Again, this schedule speaks to a sense of respect for the whole person, for the fact that as learners, we need to be in school doing work that is meaningful and relevant, but to be out of school choosing activities we want to pursue — some that deepen learning or get us ready for college or both, and some that are ways we nourish ourselves, physically, mentally, or spiritually. I think deep learning can occur better in school when we allow ourselves time to adequately refresh. (I also wonder what the workplaces of the future will look like when this philosophy spreads and consequently creates a new type of mental attitude.
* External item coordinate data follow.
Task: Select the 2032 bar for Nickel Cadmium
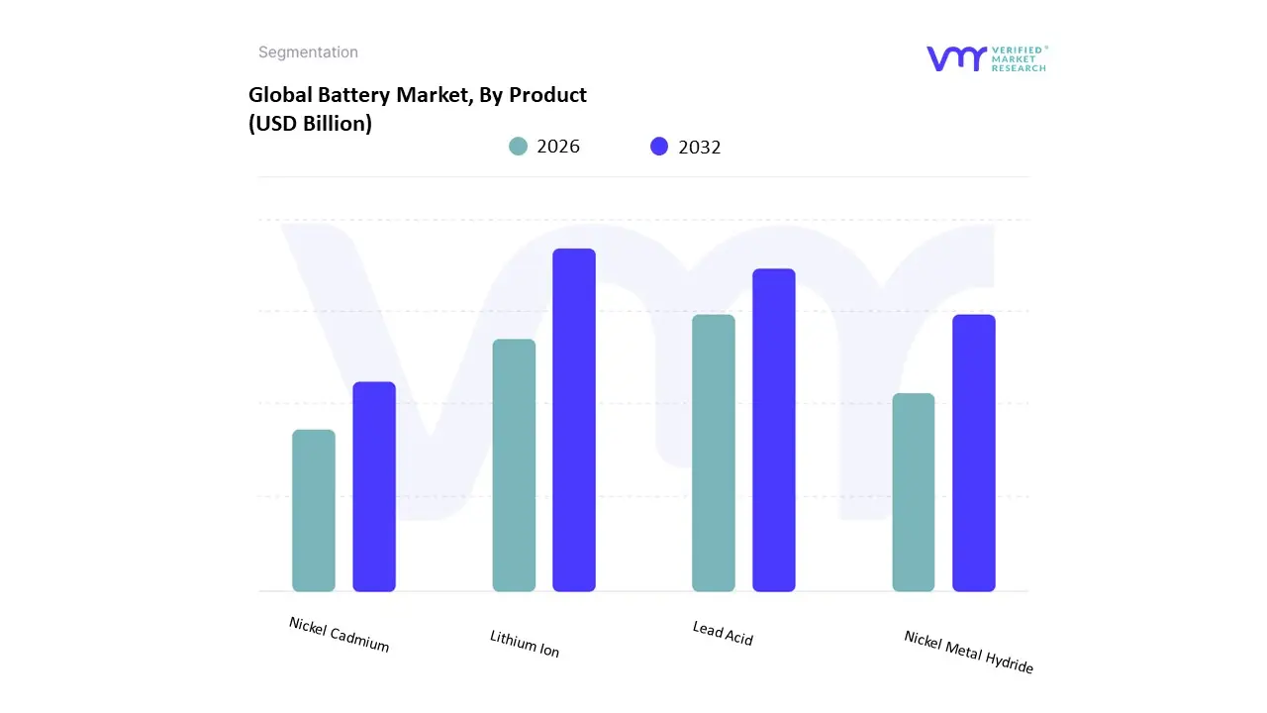tap(374, 486)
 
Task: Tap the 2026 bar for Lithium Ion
tap(514, 465)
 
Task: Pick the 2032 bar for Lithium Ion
tap(574, 420)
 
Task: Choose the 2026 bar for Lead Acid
tap(714, 453)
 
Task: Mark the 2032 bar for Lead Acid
tap(774, 430)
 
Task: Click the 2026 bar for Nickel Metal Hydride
tap(914, 492)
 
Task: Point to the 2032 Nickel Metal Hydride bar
tap(974, 453)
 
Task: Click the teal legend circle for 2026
tap(518, 147)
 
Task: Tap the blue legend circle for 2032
tap(659, 147)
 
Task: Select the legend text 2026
tap(558, 147)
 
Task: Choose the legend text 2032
tap(700, 148)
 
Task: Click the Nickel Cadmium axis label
tap(340, 635)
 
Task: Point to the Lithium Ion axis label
tap(525, 644)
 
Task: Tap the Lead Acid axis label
tap(723, 634)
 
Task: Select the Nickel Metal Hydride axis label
tap(968, 653)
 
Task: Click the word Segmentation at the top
tap(308, 52)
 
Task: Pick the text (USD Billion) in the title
tap(310, 125)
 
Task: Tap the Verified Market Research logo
tap(986, 58)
The overloaded schedules our kids have are simply a mirror of the adult world’s generally overtaxed work life.)
Wonder and Magic
As you can tell, I’ve returned convinced that the High Tech Village is educational Disneyland, as I thought it was when I watched the edutopia video so many years ago. I’m amazed that the video was able to capture something deep and true in 5 minutes, a reality that has borne up over three visits to the schools and multiple encounters with myriad educators and students in them. Now I understand better the principles by which the schools operate and look forward to delving even deeper into them, but there’s something more . . . .
One of the similarities I see between Disneyland and the High Tech schools is that they both aim to produce a sense of wonder and magic. Larry talks about that sense of wonder in Most Likely to Succeed, when he describes the students on the schools’ exhibition nights, events when parents and the local community come to view student work. Larry strongly believes we all have a need to create something and share it with the world, and we all want to experience the wonder, as Larry says, that the student has when realizing, “I made this and someone is coming to see it.”
As for the magic: it was a word that popped up when our critical friend Marc Shulman used it when he was working with our team and again when we selected quotations that had meaning for us when contemplating equity in our schools:
“I’m here to tell you that magic can be taught . . . . You teach it by allowing people to go into those spaces where the magic is happening.” — Chris Emden
It’s happening at the High Tech Schools. It’s happening.